Dealing with Social Media in IVF

In a life where we are forever connected via social media and have more knowledge than ever about people’s (often curated) personal lives, it is hard to avoid stories about pregnancies, babies and advice about fertility and fertility treatment. Social media provides many positive aspects such as social connectedness, enabling connection with people that in the past may have been hard to stay in touch with. It allows overseas and interstate sharing and keeping up to date with our favourite stars and influencers. It is not all bad. ‘Persons affected by infertility experience feelings of fragmentation and alienation, and social media offers them opportunities to process their infertile situation, to receive information and support, which has been shown also in previous studies” [1011].( Sormunen, T., Karlgren, K., Aanesen, A. et al. The role of social media for persons affected by infertility. BMC Women’s Health 20, 112 (2020).

However, social media can have its dark side for people trying to conceive and undergoing fertility treatment, leaving couples people more isolated and confused.

So how should you engage with social media?

Have a think about what it is like for you to scroll through your social media platforms;

  • Is it uplifting or stressful?
  • Does it help you to feel empowered or depowered?
  • Do you sit with uncomfortable feelings such as envy and does it impact your self-esteem?
  • Are there forms of social media that provide better support to you e.g. forums?
  • It is likely to be a mix of feelings you are left with after your scroll, but it is important to pay attention to any negative impacts and how this may be affecting your general wellbeing.

Consider if you need a general social media break. This can be a useful way of switching off the ongoing barrage of information and curated stores you receive. Set a timeline and ensure you are still maintaining connection with good friends and family during this time. Could it be helpful to set a time limit on social media each day, e.g. 20 mins?

Another option is to remove it from your phone, the easiest place to get caught up in regular intervals of what people are posting. Leaving it on a desktop computer instead will allow more control over when and how you access social media. You may wish to change your settings so that for example, you are not getting people’s stories for a while. This might be helpful if you have a friend who is a prolific poster with their happy pregnancy/baby/family stories. It means you can continue a social media connection without having to face their constant posts, but you can also hop in and out of their page when you feel like it.

Carefully consider your own posts.

Whilst it is tempting to post stories when you are experiencing strong emotions such as sadness and disappointment, or happiness with good news, pause and consider how you might feel about this post tomorrow, next week or in a few months. Do you really want others to know this level of detail about you and your partner? If it feels important to share, is there a social media group that might be better to share with?
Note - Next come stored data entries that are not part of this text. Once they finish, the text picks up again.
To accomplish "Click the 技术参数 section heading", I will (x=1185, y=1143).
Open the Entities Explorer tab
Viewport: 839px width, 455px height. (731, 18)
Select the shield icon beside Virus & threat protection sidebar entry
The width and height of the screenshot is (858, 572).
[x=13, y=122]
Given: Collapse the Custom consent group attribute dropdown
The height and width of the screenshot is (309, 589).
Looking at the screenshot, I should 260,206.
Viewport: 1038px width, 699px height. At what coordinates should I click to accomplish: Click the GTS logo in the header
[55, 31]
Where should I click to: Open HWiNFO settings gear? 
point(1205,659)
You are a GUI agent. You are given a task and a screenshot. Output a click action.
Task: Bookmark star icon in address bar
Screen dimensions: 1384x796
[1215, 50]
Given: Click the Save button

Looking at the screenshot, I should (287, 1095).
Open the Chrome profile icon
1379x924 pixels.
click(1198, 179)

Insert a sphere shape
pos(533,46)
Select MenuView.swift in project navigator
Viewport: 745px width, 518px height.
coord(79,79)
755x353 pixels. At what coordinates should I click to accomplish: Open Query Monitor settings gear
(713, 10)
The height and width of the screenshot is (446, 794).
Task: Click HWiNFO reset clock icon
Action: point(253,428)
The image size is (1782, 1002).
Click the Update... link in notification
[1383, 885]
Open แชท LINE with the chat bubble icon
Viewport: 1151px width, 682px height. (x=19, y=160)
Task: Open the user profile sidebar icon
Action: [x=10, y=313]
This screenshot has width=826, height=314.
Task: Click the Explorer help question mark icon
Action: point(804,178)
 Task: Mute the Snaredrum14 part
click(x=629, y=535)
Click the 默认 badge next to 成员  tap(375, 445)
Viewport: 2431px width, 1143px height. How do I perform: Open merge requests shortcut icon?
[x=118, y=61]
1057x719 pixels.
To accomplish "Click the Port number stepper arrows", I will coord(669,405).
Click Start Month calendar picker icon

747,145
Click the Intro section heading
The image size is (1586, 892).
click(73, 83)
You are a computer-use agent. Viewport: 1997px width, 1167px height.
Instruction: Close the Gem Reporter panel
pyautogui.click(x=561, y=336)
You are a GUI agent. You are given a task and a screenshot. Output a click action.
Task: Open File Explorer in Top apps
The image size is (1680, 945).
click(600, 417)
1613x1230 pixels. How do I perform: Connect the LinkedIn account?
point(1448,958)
Remember the algorithms are set so that you will likely receive advertising related to what is happening in your life. This may direct fertility, baby, pregnancy, and related advertising your way. You could consider doing any searches incognito which will make it harder for targeted advertising.

Advice is common amongst influencers about all sorts of fertility and pregnancy-related matters. Take this advice with a grain of salt. They are not fertility experts and whilst they may at times share some useful information, it may not be evidence-based or relevant to your direct situation.

Remember the best advice is from qualified health professionals.

Turn the volume down on other advice by either ignoring it or holding the information lightly and checking with your health professionals before acting on the advice you receive from social media.

Social media can be a great way to communicate, share and reduce isolation when going through fertility treatment, but make sure you are in control of the information and how you are using it.